Recopiez à l'identique les lignes ci-dessous comprises entre celle qui contient « any [504, 478] » et celle qui contient « What do you see at coordinates (721, 605) », ces deux lignes incluses.
═════ Jeu de données ═════
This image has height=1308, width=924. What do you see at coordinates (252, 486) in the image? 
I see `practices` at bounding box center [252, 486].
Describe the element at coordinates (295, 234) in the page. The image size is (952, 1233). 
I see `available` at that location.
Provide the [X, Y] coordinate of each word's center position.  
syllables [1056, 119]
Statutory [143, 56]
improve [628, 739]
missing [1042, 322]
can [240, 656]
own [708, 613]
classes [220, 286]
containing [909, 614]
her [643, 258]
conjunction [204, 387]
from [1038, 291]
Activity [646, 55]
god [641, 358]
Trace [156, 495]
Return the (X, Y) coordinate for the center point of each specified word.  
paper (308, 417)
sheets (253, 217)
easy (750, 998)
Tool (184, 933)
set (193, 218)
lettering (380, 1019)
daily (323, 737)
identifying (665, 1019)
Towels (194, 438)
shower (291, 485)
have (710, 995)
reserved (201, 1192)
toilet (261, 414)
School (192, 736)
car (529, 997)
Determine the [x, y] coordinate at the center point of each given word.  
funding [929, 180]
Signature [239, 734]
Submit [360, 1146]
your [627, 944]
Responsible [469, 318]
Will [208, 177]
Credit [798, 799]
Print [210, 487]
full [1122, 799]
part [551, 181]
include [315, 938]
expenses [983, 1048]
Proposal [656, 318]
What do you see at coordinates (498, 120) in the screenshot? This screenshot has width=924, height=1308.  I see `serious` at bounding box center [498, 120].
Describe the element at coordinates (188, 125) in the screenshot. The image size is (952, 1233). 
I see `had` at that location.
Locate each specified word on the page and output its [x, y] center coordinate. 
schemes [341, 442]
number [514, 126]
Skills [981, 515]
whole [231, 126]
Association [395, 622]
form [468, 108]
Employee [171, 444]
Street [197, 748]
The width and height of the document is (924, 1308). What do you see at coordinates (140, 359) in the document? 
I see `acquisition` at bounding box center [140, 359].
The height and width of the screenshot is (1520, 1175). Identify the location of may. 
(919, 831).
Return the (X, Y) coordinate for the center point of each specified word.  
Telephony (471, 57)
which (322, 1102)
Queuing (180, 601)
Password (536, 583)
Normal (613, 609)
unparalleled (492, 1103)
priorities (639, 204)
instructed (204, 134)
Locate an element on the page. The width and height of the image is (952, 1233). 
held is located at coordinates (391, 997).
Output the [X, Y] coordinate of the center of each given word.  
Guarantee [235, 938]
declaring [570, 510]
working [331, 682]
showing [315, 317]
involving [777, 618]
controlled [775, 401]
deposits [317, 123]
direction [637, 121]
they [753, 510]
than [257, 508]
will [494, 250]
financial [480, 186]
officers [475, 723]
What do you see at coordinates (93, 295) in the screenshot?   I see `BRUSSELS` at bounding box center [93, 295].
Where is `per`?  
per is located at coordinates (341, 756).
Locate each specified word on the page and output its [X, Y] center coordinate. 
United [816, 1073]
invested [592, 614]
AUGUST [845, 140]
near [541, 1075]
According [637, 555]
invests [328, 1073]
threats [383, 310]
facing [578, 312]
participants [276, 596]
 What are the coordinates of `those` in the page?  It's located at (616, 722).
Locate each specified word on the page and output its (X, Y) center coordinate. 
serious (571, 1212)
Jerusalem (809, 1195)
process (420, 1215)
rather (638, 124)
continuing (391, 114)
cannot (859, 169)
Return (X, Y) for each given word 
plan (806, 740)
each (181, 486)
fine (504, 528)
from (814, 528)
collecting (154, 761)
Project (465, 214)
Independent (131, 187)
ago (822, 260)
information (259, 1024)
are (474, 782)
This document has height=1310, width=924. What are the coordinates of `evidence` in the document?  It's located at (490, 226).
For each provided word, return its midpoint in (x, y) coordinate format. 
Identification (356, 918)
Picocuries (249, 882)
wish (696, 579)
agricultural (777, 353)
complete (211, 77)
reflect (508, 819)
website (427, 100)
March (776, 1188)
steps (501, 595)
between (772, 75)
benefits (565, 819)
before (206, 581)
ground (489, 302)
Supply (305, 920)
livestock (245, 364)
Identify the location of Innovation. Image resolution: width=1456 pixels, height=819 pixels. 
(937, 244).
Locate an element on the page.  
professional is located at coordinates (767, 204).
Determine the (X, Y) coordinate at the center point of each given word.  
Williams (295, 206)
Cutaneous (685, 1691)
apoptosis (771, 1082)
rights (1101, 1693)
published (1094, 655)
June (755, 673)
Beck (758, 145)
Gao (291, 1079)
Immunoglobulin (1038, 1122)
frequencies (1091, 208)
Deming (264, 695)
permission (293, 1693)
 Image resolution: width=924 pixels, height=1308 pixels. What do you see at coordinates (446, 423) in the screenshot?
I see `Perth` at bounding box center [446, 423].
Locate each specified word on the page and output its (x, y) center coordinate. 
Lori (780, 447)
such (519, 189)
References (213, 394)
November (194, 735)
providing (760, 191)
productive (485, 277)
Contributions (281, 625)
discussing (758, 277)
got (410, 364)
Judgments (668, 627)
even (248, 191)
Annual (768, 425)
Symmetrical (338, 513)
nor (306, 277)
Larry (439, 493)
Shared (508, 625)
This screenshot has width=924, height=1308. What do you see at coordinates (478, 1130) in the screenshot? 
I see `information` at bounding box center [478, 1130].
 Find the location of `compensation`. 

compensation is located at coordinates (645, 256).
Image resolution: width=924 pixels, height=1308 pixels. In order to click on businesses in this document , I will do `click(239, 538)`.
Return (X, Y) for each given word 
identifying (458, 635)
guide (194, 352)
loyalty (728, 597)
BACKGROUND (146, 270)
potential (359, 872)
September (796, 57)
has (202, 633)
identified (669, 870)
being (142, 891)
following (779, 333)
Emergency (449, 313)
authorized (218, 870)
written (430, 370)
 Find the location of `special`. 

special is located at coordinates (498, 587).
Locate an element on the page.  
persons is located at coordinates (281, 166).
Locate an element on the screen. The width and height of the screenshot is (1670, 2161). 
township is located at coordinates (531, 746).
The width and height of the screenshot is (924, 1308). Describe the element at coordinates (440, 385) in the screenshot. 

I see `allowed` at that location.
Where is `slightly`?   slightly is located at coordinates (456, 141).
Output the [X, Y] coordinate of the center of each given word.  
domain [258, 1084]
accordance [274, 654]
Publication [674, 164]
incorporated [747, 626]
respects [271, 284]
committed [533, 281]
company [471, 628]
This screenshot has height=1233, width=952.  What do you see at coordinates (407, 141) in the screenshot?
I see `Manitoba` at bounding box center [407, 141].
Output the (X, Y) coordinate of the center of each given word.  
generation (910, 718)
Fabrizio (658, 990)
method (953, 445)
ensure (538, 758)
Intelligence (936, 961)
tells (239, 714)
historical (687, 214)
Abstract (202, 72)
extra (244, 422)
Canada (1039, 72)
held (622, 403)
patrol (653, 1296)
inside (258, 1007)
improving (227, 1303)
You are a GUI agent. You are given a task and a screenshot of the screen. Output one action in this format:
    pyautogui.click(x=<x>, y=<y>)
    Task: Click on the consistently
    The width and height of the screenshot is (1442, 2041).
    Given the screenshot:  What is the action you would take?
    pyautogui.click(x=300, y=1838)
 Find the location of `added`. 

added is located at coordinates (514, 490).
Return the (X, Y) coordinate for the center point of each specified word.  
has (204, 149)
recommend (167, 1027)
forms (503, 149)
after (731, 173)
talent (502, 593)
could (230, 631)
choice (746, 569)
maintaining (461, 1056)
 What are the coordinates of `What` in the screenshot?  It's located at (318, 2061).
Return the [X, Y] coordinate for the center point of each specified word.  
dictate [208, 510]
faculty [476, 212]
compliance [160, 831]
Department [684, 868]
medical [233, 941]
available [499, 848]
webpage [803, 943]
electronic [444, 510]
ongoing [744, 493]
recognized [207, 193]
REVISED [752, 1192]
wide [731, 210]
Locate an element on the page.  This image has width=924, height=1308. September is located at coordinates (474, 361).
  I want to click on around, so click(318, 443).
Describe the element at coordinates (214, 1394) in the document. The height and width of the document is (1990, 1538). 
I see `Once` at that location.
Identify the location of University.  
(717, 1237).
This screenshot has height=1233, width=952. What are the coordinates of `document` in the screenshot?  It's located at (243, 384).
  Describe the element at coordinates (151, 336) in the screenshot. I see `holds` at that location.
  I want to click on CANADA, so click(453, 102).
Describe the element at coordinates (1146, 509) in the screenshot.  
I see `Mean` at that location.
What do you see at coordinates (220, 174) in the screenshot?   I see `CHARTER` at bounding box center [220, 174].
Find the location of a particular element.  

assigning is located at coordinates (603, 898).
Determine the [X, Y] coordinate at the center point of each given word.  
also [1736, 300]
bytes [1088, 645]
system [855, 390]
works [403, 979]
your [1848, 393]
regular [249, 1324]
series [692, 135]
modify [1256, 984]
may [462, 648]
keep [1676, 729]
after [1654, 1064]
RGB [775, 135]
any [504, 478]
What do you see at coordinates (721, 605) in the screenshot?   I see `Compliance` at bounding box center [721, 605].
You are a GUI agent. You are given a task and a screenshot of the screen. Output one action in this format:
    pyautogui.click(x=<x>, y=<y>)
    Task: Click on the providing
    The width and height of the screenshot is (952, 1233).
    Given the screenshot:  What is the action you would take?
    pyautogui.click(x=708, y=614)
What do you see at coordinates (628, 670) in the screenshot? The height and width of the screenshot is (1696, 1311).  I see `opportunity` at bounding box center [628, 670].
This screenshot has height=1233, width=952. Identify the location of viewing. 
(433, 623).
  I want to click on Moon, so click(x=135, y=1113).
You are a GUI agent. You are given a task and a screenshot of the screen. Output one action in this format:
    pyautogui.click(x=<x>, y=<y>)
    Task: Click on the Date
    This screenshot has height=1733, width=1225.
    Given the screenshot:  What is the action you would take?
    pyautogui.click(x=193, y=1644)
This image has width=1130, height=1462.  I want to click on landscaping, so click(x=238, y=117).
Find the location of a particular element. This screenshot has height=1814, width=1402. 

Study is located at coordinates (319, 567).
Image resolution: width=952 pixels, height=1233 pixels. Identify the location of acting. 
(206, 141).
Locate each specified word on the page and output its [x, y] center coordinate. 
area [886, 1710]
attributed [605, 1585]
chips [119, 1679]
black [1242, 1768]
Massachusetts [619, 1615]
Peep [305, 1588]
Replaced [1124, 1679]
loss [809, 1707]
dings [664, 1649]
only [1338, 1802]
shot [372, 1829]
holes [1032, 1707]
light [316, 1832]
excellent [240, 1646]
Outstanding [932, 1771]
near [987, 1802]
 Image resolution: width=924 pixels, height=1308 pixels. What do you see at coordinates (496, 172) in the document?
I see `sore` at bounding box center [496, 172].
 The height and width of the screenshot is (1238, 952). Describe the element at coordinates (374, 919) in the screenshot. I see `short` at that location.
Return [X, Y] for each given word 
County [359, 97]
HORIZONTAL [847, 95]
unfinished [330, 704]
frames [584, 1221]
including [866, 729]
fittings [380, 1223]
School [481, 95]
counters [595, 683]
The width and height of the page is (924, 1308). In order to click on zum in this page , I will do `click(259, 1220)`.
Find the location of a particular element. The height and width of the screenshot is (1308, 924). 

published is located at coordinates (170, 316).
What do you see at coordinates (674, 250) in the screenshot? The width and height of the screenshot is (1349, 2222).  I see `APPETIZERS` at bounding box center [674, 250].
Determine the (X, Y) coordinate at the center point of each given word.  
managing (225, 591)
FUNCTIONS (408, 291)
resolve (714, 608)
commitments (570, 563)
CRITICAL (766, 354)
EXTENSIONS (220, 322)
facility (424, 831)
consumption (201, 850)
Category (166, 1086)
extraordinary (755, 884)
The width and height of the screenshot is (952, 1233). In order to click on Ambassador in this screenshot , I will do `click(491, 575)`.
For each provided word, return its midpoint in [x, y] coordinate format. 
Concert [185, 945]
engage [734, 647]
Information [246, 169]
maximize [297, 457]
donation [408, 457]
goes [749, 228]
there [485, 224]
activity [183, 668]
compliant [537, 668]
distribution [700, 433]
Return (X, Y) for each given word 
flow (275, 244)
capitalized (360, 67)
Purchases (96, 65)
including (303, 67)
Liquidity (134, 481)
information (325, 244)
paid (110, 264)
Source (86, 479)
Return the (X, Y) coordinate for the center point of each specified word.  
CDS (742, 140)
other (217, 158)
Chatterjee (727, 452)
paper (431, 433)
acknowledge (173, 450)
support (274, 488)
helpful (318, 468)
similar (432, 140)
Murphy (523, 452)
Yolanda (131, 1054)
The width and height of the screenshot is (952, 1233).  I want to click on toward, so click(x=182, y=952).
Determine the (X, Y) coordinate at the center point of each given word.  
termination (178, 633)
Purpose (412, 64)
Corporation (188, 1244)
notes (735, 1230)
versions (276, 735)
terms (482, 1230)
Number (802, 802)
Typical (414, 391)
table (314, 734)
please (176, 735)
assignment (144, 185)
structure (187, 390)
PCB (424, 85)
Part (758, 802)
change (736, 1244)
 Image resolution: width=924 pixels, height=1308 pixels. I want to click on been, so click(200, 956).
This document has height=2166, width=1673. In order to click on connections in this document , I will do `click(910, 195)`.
═════
_Réponse attendue_:
any [504, 478]
What do you see at coordinates (721, 605) in the screenshot?   I see `Compliance` at bounding box center [721, 605].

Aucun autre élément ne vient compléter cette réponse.